[Source data]

--- START ---

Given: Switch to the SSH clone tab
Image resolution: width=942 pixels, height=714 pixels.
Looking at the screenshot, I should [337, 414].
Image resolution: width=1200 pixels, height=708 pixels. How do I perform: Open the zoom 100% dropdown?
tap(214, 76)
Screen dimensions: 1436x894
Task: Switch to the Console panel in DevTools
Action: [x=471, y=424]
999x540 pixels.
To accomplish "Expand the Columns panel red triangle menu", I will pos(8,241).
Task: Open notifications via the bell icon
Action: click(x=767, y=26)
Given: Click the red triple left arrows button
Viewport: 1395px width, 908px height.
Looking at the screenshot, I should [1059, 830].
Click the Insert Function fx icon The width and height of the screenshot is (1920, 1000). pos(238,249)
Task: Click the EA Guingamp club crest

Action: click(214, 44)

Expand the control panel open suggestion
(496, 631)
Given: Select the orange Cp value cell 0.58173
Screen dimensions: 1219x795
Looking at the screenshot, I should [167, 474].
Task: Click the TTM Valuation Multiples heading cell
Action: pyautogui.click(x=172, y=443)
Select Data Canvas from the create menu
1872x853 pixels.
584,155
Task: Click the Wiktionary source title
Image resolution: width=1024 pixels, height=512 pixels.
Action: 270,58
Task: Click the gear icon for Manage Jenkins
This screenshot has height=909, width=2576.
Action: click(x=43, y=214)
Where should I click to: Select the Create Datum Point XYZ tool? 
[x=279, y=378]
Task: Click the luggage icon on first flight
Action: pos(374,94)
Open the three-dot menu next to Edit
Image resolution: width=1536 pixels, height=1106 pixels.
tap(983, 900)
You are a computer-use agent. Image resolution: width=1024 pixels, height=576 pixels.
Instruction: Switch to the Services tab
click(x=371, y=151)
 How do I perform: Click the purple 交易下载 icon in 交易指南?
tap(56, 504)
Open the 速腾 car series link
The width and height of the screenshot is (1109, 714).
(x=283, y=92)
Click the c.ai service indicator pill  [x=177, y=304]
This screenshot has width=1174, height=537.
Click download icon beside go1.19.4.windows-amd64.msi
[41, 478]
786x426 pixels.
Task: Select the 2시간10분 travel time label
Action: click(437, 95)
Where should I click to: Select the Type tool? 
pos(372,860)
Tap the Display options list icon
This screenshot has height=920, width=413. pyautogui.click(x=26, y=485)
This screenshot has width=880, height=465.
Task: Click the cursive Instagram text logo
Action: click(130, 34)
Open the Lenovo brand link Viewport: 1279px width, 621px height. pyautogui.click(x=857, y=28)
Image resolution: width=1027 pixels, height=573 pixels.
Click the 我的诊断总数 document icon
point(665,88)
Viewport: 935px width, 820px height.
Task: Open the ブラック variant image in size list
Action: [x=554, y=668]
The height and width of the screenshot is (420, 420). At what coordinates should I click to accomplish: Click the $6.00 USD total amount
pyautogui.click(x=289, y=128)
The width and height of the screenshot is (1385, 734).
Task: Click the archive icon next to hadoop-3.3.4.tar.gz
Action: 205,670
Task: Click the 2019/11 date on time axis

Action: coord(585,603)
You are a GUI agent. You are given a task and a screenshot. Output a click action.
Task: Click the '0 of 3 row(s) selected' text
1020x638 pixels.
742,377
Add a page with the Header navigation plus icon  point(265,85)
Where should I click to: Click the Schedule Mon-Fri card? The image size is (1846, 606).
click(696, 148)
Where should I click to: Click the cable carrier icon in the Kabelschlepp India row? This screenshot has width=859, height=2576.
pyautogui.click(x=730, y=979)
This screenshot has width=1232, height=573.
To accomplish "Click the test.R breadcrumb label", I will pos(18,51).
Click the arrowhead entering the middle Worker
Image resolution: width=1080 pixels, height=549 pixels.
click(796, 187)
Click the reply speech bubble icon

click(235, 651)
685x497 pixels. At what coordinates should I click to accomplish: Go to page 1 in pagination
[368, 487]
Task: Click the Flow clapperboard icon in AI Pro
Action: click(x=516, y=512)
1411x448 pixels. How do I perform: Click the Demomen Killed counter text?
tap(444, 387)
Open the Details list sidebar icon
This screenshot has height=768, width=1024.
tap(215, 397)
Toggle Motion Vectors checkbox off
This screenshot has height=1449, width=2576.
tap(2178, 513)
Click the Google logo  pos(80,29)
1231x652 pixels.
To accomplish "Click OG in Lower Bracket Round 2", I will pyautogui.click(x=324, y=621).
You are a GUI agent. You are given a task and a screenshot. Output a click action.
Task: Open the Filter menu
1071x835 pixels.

--- END ---

### [Your objective]
Extract all of the data above without altering anything.

### [Solution below]
Given: Switch to the SSH clone tab
Image resolution: width=942 pixels, height=714 pixels.
Looking at the screenshot, I should [337, 414].
Image resolution: width=1200 pixels, height=708 pixels. How do I perform: Open the zoom 100% dropdown?
tap(214, 76)
Screen dimensions: 1436x894
Task: Switch to the Console panel in DevTools
Action: [x=471, y=424]
999x540 pixels.
To accomplish "Expand the Columns panel red triangle menu", I will pos(8,241).
Task: Open notifications via the bell icon
Action: click(x=767, y=26)
Given: Click the red triple left arrows button
Viewport: 1395px width, 908px height.
Looking at the screenshot, I should [1059, 830].
Click the Insert Function fx icon The width and height of the screenshot is (1920, 1000). pos(238,249)
Task: Click the EA Guingamp club crest

Action: click(214, 44)

Expand the control panel open suggestion
(496, 631)
Given: Select the orange Cp value cell 0.58173
Screen dimensions: 1219x795
Looking at the screenshot, I should [167, 474].
Task: Click the TTM Valuation Multiples heading cell
Action: pyautogui.click(x=172, y=443)
Select Data Canvas from the create menu
1872x853 pixels.
584,155
Task: Click the Wiktionary source title
Image resolution: width=1024 pixels, height=512 pixels.
Action: 270,58
Task: Click the gear icon for Manage Jenkins
This screenshot has height=909, width=2576.
Action: click(x=43, y=214)
Where should I click to: Select the Create Datum Point XYZ tool? 
[x=279, y=378]
Task: Click the luggage icon on first flight
Action: pos(374,94)
Open the three-dot menu next to Edit
Image resolution: width=1536 pixels, height=1106 pixels.
tap(983, 900)
You are a computer-use agent. Image resolution: width=1024 pixels, height=576 pixels.
Instruction: Switch to the Services tab
click(x=371, y=151)
 How do I perform: Click the purple 交易下载 icon in 交易指南?
tap(56, 504)
Open the 速腾 car series link
The width and height of the screenshot is (1109, 714).
(x=283, y=92)
Click the c.ai service indicator pill  [x=177, y=304]
This screenshot has width=1174, height=537.
Click download icon beside go1.19.4.windows-amd64.msi
[41, 478]
786x426 pixels.
Task: Select the 2시간10분 travel time label
Action: click(437, 95)
Where should I click to: Select the Type tool? 
pos(372,860)
Tap the Display options list icon
This screenshot has height=920, width=413. pyautogui.click(x=26, y=485)
This screenshot has width=880, height=465.
Task: Click the cursive Instagram text logo
Action: click(130, 34)
Open the Lenovo brand link Viewport: 1279px width, 621px height. pyautogui.click(x=857, y=28)
Image resolution: width=1027 pixels, height=573 pixels.
Click the 我的诊断总数 document icon
point(665,88)
Viewport: 935px width, 820px height.
Task: Open the ブラック variant image in size list
Action: [x=554, y=668]
The height and width of the screenshot is (420, 420). At what coordinates should I click to accomplish: Click the $6.00 USD total amount
pyautogui.click(x=289, y=128)
The width and height of the screenshot is (1385, 734).
Task: Click the archive icon next to hadoop-3.3.4.tar.gz
Action: 205,670
Task: Click the 2019/11 date on time axis

Action: coord(585,603)
You are a GUI agent. You are given a task and a screenshot. Output a click action.
Task: Click the '0 of 3 row(s) selected' text
1020x638 pixels.
742,377
Add a page with the Header navigation plus icon  point(265,85)
Where should I click to: Click the Schedule Mon-Fri card? The image size is (1846, 606).
click(696, 148)
Where should I click to: Click the cable carrier icon in the Kabelschlepp India row? This screenshot has width=859, height=2576.
pyautogui.click(x=730, y=979)
This screenshot has width=1232, height=573.
To accomplish "Click the test.R breadcrumb label", I will pos(18,51).
Click the arrowhead entering the middle Worker
Image resolution: width=1080 pixels, height=549 pixels.
click(796, 187)
Click the reply speech bubble icon

click(235, 651)
685x497 pixels. At what coordinates should I click to accomplish: Go to page 1 in pagination
[368, 487]
Task: Click the Flow clapperboard icon in AI Pro
Action: click(x=516, y=512)
1411x448 pixels. How do I perform: Click the Demomen Killed counter text?
tap(444, 387)
Open the Details list sidebar icon
This screenshot has height=768, width=1024.
tap(215, 397)
Toggle Motion Vectors checkbox off
This screenshot has height=1449, width=2576.
tap(2178, 513)
Click the Google logo  pos(80,29)
1231x652 pixels.
To accomplish "Click OG in Lower Bracket Round 2", I will pyautogui.click(x=324, y=621).
You are a GUI agent. You are given a task and a screenshot. Output a click action.
Task: Open the Filter menu
1071x835 pixels.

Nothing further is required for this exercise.